*Written request*
Can you write out every one of the following lines word for word, leaving nothing changed?

*Material supplied*
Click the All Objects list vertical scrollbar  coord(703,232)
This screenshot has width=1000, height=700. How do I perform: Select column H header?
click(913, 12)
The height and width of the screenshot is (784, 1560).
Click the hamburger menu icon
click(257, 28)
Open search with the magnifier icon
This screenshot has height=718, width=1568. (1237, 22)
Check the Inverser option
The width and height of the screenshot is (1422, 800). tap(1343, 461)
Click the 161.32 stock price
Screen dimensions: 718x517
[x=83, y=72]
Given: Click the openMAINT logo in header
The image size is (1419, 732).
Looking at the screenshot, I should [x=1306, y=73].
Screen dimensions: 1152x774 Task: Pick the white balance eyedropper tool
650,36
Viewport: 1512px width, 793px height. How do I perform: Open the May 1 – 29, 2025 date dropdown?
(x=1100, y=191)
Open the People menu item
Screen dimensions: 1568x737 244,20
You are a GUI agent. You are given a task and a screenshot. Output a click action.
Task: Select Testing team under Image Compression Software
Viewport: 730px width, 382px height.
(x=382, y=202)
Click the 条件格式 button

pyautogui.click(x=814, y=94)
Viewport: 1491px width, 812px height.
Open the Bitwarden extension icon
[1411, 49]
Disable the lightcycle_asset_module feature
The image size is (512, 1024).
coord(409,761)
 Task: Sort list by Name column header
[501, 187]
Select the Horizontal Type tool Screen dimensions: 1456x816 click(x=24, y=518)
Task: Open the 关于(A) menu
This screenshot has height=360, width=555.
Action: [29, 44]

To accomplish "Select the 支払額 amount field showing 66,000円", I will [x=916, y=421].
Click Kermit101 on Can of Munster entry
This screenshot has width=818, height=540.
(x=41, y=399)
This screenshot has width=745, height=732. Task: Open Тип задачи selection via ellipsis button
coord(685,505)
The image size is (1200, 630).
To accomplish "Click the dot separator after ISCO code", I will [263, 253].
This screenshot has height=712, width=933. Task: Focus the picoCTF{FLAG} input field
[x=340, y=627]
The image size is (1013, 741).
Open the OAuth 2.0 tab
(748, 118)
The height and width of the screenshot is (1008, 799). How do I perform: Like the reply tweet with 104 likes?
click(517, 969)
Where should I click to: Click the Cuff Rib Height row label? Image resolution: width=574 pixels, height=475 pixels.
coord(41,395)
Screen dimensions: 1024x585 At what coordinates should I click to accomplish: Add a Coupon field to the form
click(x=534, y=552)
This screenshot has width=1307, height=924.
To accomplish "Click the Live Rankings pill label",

*The output*
Click the All Objects list vertical scrollbar  coord(703,232)
This screenshot has width=1000, height=700. How do I perform: Select column H header?
click(913, 12)
The height and width of the screenshot is (784, 1560).
Click the hamburger menu icon
click(257, 28)
Open search with the magnifier icon
This screenshot has height=718, width=1568. (1237, 22)
Check the Inverser option
The width and height of the screenshot is (1422, 800). tap(1343, 461)
Click the 161.32 stock price
Screen dimensions: 718x517
[x=83, y=72]
Given: Click the openMAINT logo in header
The image size is (1419, 732).
Looking at the screenshot, I should [x=1306, y=73].
Screen dimensions: 1152x774 Task: Pick the white balance eyedropper tool
650,36
Viewport: 1512px width, 793px height. How do I perform: Open the May 1 – 29, 2025 date dropdown?
(x=1100, y=191)
Open the People menu item
Screen dimensions: 1568x737 244,20
You are a GUI agent. You are given a task and a screenshot. Output a click action.
Task: Select Testing team under Image Compression Software
Viewport: 730px width, 382px height.
(x=382, y=202)
Click the 条件格式 button

pyautogui.click(x=814, y=94)
Viewport: 1491px width, 812px height.
Open the Bitwarden extension icon
[1411, 49]
Disable the lightcycle_asset_module feature
The image size is (512, 1024).
coord(409,761)
 Task: Sort list by Name column header
[501, 187]
Select the Horizontal Type tool Screen dimensions: 1456x816 click(x=24, y=518)
Task: Open the 关于(A) menu
This screenshot has height=360, width=555.
Action: [29, 44]

To accomplish "Select the 支払額 amount field showing 66,000円", I will [x=916, y=421].
Click Kermit101 on Can of Munster entry
This screenshot has width=818, height=540.
(x=41, y=399)
This screenshot has width=745, height=732. Task: Open Тип задачи selection via ellipsis button
coord(685,505)
The image size is (1200, 630).
To accomplish "Click the dot separator after ISCO code", I will [263, 253].
This screenshot has height=712, width=933. Task: Focus the picoCTF{FLAG} input field
[x=340, y=627]
The image size is (1013, 741).
Open the OAuth 2.0 tab
(748, 118)
The height and width of the screenshot is (1008, 799). How do I perform: Like the reply tweet with 104 likes?
click(517, 969)
Where should I click to: Click the Cuff Rib Height row label? Image resolution: width=574 pixels, height=475 pixels.
coord(41,395)
Screen dimensions: 1024x585 At what coordinates should I click to accomplish: Add a Coupon field to the form
click(x=534, y=552)
This screenshot has width=1307, height=924.
To accomplish "Click the Live Rankings pill label",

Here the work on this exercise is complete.